# Write the equation of the tangent line to the graph of the function at the indicated point. Check the reasonableness of your answer by graphing both the function and the tangent line.

Y=(x-2)/(15-x^2)

x=-4

HOW DO WE DO THIS

## its okay i got it

## Interesting - you figured it out in 9 minutes. Maybe help here is so good that just *asking* for help helps yo solve the problem? :-)
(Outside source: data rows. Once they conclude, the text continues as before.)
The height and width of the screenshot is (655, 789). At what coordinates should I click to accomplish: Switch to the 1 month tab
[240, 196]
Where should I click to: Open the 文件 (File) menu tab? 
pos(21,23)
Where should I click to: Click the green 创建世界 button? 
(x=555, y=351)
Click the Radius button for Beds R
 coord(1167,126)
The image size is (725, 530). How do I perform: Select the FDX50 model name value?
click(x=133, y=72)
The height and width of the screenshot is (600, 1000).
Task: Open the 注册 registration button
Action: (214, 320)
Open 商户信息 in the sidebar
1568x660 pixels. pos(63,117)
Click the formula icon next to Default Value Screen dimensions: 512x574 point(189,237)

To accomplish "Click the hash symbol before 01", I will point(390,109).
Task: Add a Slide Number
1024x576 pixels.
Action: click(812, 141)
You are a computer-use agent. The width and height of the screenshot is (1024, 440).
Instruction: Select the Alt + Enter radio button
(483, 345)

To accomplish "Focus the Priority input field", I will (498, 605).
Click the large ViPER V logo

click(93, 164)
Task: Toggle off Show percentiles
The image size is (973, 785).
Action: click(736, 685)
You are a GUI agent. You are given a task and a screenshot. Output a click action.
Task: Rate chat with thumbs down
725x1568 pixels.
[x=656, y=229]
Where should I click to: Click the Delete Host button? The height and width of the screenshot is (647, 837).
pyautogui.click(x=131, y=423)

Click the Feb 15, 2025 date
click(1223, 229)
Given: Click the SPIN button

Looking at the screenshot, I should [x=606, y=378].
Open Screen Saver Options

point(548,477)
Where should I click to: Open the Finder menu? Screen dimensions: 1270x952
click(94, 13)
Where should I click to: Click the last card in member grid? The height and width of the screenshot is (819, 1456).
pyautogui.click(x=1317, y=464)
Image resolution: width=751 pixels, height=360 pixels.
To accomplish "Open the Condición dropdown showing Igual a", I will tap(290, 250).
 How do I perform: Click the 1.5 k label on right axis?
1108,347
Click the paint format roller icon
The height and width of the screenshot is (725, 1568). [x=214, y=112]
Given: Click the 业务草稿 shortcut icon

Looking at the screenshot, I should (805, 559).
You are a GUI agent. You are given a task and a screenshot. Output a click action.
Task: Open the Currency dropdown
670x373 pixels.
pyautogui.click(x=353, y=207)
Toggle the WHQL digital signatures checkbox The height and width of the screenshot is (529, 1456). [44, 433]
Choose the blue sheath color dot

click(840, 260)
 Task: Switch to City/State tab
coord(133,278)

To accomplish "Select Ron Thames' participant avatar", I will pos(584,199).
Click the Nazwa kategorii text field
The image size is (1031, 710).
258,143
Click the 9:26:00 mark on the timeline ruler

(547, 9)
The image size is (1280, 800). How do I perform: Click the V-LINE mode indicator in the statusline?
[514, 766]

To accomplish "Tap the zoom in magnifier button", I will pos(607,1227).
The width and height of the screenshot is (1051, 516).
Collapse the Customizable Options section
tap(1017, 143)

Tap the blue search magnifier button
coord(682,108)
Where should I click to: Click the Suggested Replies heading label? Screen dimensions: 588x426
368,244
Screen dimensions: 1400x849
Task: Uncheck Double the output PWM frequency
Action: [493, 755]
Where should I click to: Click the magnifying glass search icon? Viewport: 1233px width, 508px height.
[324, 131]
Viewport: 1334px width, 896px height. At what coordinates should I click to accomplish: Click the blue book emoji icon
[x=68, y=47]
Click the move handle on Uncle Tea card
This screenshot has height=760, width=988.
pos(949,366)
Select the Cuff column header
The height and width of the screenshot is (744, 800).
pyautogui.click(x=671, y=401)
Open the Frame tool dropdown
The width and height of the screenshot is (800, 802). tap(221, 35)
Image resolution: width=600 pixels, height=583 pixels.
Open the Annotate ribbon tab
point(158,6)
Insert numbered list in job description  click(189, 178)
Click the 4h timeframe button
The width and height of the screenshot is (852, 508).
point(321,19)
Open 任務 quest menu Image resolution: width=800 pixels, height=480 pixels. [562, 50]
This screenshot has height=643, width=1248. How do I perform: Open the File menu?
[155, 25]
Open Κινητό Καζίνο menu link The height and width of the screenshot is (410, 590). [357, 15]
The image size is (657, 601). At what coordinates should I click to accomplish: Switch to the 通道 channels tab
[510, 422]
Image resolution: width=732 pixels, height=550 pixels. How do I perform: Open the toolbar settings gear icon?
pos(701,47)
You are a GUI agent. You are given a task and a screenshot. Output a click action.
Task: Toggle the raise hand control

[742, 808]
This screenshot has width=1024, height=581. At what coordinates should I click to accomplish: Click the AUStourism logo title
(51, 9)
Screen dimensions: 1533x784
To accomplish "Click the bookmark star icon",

## To find the equation of the tangent line to the graph of a function at a given point, we can follow these steps:

1. Find the derivative of the function.

2. Evaluate the derivative at the given x-coordinate to find the slope of the tangent line.

3. Use the point-slope form of a linear equation to form the equation of the tangent line using the slope and the given point.

Now let's apply these steps to the specific problem:

1. Find the derivative of the function Y = (x-2)/(15-x^2):

- To simplify the calculation, we can rewrite the function using a common denominator:

Y = (x-2)/[(sqrt(15)-x)(sqrt(15)+x)].

- Apply the quotient rule to find the derivative:

Y' = [((sqrt(15)-x)(sqrt(15)+x)) - (x-2)(2x)]/[(sqrt(15)-x)(sqrt(15)+x)]^2.

- Simplify the expression inside the brackets:

Y' = [(15 - x^2 + 2x - 2x^2) - (2x^2 - 4x)]/[(sqrt(15)-x)(sqrt(15)+x)]^2.

Y' = (15 - 3x^2)/[(sqrt(15)-x)(sqrt(15)+x)]^2.

- Simplify further if desired.

2. Evaluate the derivative at the given x-coordinate, x = -4:

Y'(-4) = (15 - 3(-4)^2)/[(sqrt(15)-(-4))(sqrt(15)+(-4))]^2.

Y'(-4) = (15 - 3(16))/[(sqrt(15)+4)(sqrt(15)-4)]^2.

Y'(-4) = (15 - 48)/[(sqrt(15)+4)(sqrt(15)-4)]^2.

3. Use the point-slope form of a linear equation and the given point (-4, Y(-4)) = (-4, Y(-4)) to write the equation of the tangent line:

Y - Y(-4) = Y'(-4)(x - (-4)).

Y - Y(-4) = Y'(-4)(x + 4).

Now you have an equation of the tangent line in point-slope form. To check the reasonableness of the answer, you can graph both the original function and the tangent line.